**Task input**.
┄┄┄┄┄┄┄┄┄┄
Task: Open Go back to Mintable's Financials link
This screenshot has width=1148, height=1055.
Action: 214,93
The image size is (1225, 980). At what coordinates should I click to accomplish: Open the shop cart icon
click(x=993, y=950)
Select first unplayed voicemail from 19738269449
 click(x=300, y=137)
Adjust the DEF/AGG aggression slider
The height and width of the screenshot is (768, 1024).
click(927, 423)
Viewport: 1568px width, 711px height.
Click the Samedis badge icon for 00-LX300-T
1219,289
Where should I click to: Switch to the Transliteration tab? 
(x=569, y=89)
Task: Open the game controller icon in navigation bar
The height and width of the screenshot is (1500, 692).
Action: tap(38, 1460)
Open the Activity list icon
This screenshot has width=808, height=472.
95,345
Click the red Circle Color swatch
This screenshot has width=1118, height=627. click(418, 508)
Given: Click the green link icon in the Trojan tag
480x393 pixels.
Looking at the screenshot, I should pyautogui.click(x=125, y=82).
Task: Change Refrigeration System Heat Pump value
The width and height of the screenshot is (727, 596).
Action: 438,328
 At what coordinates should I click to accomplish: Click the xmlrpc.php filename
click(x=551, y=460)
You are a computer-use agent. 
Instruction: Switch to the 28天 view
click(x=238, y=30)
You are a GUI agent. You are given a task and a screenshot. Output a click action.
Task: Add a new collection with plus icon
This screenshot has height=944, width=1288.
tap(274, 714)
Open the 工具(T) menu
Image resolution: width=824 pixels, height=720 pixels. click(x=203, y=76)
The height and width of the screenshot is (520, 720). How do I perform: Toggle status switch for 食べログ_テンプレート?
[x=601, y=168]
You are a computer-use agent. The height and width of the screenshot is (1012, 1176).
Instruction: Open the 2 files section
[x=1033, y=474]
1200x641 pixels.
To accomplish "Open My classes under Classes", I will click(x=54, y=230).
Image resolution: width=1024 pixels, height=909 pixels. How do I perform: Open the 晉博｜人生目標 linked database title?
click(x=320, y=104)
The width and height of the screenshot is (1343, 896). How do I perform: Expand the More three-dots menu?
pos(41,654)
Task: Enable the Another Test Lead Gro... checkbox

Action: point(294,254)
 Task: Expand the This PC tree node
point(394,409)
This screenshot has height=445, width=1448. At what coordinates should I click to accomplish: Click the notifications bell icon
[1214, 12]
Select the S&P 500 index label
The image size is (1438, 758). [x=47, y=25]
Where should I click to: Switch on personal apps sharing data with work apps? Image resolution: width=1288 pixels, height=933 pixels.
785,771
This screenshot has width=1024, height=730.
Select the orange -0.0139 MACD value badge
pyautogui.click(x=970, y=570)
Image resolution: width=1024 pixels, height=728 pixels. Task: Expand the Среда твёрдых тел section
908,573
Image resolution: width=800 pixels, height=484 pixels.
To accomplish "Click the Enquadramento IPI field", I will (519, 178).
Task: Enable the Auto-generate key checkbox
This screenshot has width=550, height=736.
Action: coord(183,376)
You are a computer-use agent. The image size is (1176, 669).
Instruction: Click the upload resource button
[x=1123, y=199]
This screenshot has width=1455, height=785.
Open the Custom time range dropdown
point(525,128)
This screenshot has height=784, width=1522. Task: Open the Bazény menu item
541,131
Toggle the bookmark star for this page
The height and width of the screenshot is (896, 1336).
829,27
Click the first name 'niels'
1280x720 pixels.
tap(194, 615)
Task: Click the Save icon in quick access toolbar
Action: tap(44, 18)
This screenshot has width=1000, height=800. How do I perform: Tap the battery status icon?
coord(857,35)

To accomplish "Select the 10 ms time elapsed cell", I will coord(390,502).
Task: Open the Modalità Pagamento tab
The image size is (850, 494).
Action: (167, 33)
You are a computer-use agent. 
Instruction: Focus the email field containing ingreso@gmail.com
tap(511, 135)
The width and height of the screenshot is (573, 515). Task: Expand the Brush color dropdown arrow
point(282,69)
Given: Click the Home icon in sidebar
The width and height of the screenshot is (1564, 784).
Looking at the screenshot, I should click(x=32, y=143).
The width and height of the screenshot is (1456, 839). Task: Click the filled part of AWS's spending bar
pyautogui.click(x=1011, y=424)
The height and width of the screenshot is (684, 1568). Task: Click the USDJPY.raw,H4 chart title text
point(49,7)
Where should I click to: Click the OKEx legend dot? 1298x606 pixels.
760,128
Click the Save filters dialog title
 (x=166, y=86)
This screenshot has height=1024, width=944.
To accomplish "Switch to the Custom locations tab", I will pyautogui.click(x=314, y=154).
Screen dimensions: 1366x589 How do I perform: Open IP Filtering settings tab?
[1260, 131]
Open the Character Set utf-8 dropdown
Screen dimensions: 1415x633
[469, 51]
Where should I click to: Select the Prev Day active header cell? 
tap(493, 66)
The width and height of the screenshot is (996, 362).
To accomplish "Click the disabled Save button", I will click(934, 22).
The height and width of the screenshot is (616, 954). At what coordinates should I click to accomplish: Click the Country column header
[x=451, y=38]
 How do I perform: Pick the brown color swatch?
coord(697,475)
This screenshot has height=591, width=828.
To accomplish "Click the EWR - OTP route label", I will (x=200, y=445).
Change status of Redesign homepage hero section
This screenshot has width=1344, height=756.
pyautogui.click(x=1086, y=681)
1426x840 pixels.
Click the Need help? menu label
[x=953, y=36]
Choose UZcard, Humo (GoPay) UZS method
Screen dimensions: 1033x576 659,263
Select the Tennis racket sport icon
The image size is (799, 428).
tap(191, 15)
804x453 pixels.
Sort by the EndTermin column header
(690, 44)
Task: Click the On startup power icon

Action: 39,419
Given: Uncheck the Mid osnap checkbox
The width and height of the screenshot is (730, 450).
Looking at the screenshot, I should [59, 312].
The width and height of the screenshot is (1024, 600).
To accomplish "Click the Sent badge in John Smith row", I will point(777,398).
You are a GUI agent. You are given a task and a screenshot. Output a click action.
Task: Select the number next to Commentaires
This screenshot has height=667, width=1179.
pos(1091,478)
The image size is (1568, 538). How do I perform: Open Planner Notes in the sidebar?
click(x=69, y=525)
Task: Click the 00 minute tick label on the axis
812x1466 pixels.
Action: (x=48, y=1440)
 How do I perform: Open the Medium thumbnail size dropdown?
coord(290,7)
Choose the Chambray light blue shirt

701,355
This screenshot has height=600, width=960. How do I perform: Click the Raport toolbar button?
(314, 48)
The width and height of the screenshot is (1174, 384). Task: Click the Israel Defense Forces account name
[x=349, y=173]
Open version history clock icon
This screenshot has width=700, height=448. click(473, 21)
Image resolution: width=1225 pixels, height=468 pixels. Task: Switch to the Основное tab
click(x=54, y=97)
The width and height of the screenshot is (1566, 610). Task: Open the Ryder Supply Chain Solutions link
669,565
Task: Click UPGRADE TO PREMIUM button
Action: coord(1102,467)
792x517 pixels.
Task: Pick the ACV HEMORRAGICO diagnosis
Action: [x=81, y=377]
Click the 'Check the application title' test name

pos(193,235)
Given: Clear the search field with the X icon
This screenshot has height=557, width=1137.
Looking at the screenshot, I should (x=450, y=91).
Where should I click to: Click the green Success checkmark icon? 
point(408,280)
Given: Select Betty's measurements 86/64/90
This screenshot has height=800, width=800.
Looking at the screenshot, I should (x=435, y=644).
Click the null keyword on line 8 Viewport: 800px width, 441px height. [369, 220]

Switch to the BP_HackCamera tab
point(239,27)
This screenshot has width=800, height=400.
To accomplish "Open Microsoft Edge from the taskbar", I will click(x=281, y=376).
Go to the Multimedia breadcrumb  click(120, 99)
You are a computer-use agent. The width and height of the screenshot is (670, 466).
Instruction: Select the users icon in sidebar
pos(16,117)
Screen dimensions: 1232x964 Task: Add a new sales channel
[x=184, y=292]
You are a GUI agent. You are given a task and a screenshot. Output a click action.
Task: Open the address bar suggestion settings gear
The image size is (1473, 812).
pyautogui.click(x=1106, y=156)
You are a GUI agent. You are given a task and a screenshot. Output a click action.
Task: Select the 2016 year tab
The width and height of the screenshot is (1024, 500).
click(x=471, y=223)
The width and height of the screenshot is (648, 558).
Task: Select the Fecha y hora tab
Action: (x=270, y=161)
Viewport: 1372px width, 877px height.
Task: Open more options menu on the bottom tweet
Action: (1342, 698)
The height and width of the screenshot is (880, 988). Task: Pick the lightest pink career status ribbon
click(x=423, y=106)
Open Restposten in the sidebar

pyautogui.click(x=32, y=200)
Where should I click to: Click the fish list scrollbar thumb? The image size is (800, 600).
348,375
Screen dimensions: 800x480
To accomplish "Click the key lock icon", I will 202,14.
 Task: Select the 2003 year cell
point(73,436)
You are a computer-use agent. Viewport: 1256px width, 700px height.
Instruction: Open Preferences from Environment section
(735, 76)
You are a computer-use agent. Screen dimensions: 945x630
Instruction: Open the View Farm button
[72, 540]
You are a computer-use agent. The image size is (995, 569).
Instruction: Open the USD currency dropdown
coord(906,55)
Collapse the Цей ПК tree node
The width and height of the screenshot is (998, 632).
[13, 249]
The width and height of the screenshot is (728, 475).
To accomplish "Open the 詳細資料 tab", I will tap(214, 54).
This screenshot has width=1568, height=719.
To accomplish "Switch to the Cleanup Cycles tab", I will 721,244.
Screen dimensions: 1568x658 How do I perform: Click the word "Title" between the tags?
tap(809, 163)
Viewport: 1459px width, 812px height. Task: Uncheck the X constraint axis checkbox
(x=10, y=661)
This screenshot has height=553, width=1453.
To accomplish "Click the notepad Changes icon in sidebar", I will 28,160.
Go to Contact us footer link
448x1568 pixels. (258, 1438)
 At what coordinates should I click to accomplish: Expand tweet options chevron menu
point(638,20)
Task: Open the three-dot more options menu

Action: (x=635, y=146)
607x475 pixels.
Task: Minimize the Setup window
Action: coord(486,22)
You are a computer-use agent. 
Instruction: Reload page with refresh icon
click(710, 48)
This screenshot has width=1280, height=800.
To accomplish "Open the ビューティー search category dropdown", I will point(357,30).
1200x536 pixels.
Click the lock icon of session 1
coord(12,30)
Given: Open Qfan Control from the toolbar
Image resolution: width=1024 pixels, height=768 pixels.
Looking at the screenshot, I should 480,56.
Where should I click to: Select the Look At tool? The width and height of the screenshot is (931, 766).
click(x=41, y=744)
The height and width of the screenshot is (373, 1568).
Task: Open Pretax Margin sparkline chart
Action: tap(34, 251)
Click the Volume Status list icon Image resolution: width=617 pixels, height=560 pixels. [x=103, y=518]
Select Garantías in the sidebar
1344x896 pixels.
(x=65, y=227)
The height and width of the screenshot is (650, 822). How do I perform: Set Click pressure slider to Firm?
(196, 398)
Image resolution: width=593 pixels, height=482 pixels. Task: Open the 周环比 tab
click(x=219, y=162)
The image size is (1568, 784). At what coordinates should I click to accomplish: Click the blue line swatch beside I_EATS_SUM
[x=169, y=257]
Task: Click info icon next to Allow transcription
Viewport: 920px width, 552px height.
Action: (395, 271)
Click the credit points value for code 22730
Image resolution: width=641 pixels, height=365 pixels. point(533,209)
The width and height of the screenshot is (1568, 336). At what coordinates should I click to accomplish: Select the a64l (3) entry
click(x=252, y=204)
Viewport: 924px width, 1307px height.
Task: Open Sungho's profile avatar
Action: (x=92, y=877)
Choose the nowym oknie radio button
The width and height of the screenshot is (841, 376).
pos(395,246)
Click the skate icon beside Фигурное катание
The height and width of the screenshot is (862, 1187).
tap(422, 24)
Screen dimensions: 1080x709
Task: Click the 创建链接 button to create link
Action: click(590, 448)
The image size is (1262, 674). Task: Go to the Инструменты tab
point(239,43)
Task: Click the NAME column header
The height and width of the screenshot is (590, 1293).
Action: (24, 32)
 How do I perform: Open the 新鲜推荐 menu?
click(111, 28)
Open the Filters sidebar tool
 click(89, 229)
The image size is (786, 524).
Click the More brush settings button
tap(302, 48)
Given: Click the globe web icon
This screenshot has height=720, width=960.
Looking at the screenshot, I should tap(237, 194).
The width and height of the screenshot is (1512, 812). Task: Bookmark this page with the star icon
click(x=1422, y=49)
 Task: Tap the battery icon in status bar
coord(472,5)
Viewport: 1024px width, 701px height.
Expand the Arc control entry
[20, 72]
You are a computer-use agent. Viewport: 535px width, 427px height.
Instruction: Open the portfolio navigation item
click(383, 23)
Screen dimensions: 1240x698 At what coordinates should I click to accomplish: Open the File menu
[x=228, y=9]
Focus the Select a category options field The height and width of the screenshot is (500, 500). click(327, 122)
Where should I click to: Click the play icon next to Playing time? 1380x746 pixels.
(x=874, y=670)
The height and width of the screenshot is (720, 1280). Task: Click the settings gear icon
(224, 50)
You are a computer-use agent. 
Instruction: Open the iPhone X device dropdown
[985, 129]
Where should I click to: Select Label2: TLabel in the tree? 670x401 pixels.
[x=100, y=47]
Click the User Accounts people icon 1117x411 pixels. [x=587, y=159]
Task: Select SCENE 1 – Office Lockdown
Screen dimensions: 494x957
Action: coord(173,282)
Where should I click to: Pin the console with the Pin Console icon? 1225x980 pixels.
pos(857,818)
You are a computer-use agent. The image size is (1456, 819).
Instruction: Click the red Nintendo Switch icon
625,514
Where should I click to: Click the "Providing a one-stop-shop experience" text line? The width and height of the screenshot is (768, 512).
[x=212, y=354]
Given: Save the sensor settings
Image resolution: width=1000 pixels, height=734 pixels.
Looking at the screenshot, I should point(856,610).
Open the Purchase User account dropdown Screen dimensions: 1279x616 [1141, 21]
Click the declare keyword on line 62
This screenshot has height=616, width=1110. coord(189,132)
┄┄┄┄┄┄┄┄┄┄
**Task**. Across the records above, return every line that contains the word "computer".

**Result of the exercise**.
You are a computer-use agent. 
You are a computer-use agent. The height and width of the screenshot is (1012, 1176).
You are a computer-use agent. The image size is (1176, 669).
You are a computer-use agent. 
You are a computer-use agent. The width and height of the screenshot is (670, 466).
You are a computer-use agent. Viewport: 1256px width, 700px height.
You are a computer-use agent. Screen dimensions: 945x630
You are a computer-use agent. The image size is (995, 569).
You are a computer-use agent. 
You are a computer-use agent. Viewport: 535px width, 427px height.
You are a computer-use agent. 
You are a computer-use agent. The image size is (1456, 819).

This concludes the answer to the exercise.